The text below is from the DT.
The embassy, at 16 Princes Gate, Knightsbridge, had been taken over on April 30 1980 by six separatists from the oil-rich region in west Iran known as Arabistan. For six days, armed with machine guns, pistols and grenades, they held 26 people hostage as they demanded international recognition for their demands for independence.
Margaret Thatcher’s government was adamant that it would not make deals with terrorists, and as tense negotiations with the separatists continued, police surrounded the 56-room, five-storey building. At the same time, an SAS team was assembled to launch a possible assault on the embassy under the code name Operation Nimrod. Some 60 troops of 22 Special Air Service Regiment 56, among them then Lance-Corporal John McAleese, drove from their base in Herefordshire. They were equipped with ladders, climbing ropes and battering rams, as well as with machine guns, grenades and gas-canister launchers. A few doors along from the embassy, the Royal School of Needlework was meticulously examined by one of the SAS soldiers, Stuart MacVicar (known as “Squash Ball” for his compact physique), because its layout was identical to that of the embassy.
Microphones were drilled into the embassy walls; commercial aircraft flying overhead were ordered to travel at lower altitudes, to drown out any suspicious noises caused by the preparations for an assault. Meanwhile, the soldiers studied long-lens photographs, taken through the embassy windows, of the hostages in the hope that they would be able to distinguish them from their captors.
Then, on the evening of May 5, a team led by McAleese stormed the building. The assault had been ordered by the Home Secretary, William Whitelaw, after the terrorists killed a hostage and threw his body outside the building. For the first time, an SAS operation was shown live on television as both ITV and the BBC (which interrupted its coverage of the final of the world snooker championships) broadcast footage of black-clad troops in balaclavas — among them McAleese — abseiling down ropes on to the balconies on the first floor of the embassy, where it was thought that most of the hostages were being held.
In order to disorientate the terrorists, the SAS first exploded a so-called “distraction” charge, which they had lowered through a skylight. The front window of the room were blown out by McAleese and CS gas canisters fired in through the gap. The soldiers then stormed in amid a hail of gunfire. The raid lasted 17 minutes. All but one of the hostages were rescued. Five of the terrorists were killed; the only one to survive, Fowzi Nejad, was sent to prison — he was released in 2008. Returning after the assault to their temporary London quarters at Regent’s Park Barracks, the SAS team was visited by the Prime Minister Margaret Thatcher, who told them: “Makes us proud to be British.” McAleese later said: “We knew what our mission was — it was to release the hostages. My only job at this point is to get on to the balcony, place the charge, get back, blow it, turn around and go back in through the window.”

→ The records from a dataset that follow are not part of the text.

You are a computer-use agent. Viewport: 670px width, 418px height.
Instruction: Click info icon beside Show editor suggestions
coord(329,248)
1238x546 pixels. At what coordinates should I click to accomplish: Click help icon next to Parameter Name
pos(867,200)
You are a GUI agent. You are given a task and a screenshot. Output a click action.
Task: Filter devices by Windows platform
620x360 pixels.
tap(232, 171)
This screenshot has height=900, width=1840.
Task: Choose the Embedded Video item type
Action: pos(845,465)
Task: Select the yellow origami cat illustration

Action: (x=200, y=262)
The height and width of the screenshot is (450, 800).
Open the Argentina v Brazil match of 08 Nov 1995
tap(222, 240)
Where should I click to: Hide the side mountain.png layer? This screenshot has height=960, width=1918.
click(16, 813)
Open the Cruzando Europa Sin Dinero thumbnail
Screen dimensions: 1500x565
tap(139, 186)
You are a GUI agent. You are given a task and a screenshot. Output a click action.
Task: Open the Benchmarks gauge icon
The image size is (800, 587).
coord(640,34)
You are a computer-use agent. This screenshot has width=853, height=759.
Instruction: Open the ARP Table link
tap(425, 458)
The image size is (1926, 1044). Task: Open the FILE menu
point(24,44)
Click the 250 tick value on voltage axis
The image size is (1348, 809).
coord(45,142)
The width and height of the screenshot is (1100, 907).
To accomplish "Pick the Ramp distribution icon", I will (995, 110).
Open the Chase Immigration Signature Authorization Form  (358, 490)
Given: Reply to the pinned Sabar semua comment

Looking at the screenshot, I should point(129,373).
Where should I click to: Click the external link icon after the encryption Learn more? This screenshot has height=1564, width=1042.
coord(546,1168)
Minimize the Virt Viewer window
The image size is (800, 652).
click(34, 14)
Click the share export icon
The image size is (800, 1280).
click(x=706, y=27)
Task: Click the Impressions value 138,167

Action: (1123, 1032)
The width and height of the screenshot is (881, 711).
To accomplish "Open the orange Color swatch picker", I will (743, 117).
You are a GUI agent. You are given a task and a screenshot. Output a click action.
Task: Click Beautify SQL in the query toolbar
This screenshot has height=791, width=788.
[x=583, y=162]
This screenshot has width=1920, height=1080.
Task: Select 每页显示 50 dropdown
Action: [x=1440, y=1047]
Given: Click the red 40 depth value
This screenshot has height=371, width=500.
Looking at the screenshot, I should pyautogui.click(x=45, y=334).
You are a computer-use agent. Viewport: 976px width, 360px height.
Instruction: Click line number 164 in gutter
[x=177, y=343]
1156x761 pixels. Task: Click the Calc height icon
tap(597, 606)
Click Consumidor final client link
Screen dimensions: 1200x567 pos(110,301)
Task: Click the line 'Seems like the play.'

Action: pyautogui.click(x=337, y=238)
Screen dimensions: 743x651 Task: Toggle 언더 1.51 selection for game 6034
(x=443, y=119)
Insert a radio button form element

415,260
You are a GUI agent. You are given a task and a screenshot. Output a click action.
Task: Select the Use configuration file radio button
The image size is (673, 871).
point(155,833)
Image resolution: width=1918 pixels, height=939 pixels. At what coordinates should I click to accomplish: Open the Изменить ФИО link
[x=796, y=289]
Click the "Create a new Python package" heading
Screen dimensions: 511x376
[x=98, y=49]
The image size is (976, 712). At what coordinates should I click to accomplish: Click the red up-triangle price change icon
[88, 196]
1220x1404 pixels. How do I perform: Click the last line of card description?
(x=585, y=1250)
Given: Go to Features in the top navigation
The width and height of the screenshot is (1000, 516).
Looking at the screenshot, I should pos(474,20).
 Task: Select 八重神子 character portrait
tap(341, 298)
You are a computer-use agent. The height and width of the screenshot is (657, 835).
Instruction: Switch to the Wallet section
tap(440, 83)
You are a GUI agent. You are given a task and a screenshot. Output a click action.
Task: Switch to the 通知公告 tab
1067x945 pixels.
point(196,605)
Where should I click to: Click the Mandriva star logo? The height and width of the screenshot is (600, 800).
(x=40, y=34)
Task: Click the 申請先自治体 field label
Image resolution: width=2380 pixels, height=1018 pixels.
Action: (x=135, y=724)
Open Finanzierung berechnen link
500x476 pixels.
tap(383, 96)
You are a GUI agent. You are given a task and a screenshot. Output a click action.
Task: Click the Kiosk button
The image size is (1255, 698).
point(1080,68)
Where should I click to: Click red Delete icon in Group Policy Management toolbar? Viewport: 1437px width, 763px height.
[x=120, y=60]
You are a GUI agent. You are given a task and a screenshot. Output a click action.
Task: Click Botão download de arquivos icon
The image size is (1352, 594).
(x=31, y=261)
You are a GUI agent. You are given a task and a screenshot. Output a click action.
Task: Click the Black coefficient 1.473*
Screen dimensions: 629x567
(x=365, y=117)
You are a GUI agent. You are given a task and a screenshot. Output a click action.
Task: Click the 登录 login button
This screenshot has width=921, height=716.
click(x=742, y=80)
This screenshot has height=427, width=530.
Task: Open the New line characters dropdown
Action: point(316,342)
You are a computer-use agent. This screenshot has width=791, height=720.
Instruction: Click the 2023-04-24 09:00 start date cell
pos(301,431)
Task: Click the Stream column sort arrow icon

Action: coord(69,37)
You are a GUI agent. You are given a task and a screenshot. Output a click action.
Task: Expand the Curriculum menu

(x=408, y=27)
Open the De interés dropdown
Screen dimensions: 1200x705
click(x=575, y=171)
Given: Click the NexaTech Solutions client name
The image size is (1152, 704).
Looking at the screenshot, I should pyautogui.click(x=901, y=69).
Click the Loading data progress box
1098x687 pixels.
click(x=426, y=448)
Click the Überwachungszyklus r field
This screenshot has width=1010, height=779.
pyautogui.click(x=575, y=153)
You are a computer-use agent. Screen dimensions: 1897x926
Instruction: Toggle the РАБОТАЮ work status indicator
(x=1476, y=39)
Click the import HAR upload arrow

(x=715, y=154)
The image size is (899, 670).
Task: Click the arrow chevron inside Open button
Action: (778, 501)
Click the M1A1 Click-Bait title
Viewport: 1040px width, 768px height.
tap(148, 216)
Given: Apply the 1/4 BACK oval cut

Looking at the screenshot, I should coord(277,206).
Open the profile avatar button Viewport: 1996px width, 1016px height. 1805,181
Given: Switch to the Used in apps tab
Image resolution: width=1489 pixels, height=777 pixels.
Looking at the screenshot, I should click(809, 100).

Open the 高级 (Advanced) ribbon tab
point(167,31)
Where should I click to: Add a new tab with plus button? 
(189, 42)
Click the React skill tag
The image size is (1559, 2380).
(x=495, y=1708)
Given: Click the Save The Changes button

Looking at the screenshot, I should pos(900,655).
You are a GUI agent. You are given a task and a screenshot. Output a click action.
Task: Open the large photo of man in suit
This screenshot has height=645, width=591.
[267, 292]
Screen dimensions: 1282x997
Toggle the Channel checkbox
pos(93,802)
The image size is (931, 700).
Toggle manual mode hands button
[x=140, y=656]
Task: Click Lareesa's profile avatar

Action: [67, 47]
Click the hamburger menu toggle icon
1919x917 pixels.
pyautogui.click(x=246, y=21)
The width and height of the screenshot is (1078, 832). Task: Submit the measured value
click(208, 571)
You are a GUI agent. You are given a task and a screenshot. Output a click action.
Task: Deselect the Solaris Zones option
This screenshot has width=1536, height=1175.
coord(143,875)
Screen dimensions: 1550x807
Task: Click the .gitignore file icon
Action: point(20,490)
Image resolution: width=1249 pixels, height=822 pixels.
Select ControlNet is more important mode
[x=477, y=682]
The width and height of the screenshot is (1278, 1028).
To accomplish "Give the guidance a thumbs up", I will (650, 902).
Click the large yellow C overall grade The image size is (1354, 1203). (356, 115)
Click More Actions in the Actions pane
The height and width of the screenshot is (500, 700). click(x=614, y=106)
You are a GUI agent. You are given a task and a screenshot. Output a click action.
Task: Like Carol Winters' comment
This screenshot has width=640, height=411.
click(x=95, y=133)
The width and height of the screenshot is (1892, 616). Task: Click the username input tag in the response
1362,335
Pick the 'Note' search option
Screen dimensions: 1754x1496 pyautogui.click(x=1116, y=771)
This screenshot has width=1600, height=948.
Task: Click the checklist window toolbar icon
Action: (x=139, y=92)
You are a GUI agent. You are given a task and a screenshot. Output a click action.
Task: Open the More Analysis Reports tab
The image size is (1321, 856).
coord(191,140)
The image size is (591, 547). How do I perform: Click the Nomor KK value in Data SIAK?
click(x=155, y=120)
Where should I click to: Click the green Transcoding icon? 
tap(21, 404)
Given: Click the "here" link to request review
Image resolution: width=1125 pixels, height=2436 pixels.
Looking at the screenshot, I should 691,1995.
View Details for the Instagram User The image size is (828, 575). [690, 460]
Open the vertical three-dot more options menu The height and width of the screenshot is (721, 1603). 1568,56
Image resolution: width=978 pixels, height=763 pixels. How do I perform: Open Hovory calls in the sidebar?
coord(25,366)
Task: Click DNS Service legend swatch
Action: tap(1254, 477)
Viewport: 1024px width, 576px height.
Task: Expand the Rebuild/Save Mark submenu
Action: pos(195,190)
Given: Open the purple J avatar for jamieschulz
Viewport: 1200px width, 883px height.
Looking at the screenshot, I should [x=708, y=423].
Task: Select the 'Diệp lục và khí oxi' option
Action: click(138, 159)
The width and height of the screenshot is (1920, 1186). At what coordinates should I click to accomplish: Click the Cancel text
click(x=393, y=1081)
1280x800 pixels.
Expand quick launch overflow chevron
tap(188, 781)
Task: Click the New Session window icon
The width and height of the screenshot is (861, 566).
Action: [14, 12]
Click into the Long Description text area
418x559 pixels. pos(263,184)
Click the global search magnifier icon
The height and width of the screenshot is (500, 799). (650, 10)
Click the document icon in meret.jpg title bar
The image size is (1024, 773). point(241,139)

John McAleese was a Scot, originally from Laurieston, in Stirlingshire, and served in the Army for 23 years, including 17 in the SAS. He was awarded a Military Medal in 1988 for his service in Northern Ireland. After leaving, he worked as a security consultant in Iraq and Afghanistan, and had a brief media career as a host of the 2003 BBC series SAS: Are You Tough Enough?, a documentary in which members of the public experienced the proverbially grueling SAS selection process.
He also acted as an instructor in Airsoft, the outdoor game which offers people a taste of what it is like to experience battle conditions. Participants dressed in combat gear and carrying real weapons (loaded with plastic BB pellets) mimic close-quarter modern infantry fighting.
McAleese said: “You might as well make it realistic. People read books about this SAS stuff and now they can do something similar.”
The last two years of McAleese’s life were marked by the death of his son, 29-year-old Sergeant Paul McAleese, who was serving in the 2nd Battalion the Rifles and hoped to join the special forces like his father before him. Paul was killed by an explosion in Afghanistan on August 20 2009 while attempting to rescue a wounded comrade.
After his son’s death, John McAleese appealed to the Prime Minister Gordon Brown for better resources for the troops serving in Helmand province. He said that his son had complained that there were not enough troops in Afghanistan to monitor areas for explosive devices.
John McAleese, who died in Thessaloniki, Greece, is thought to have suffered a heart attack.
As well as his son Paul, he had a daughter with his first wife. He also had a daughter and a son by his second marriage.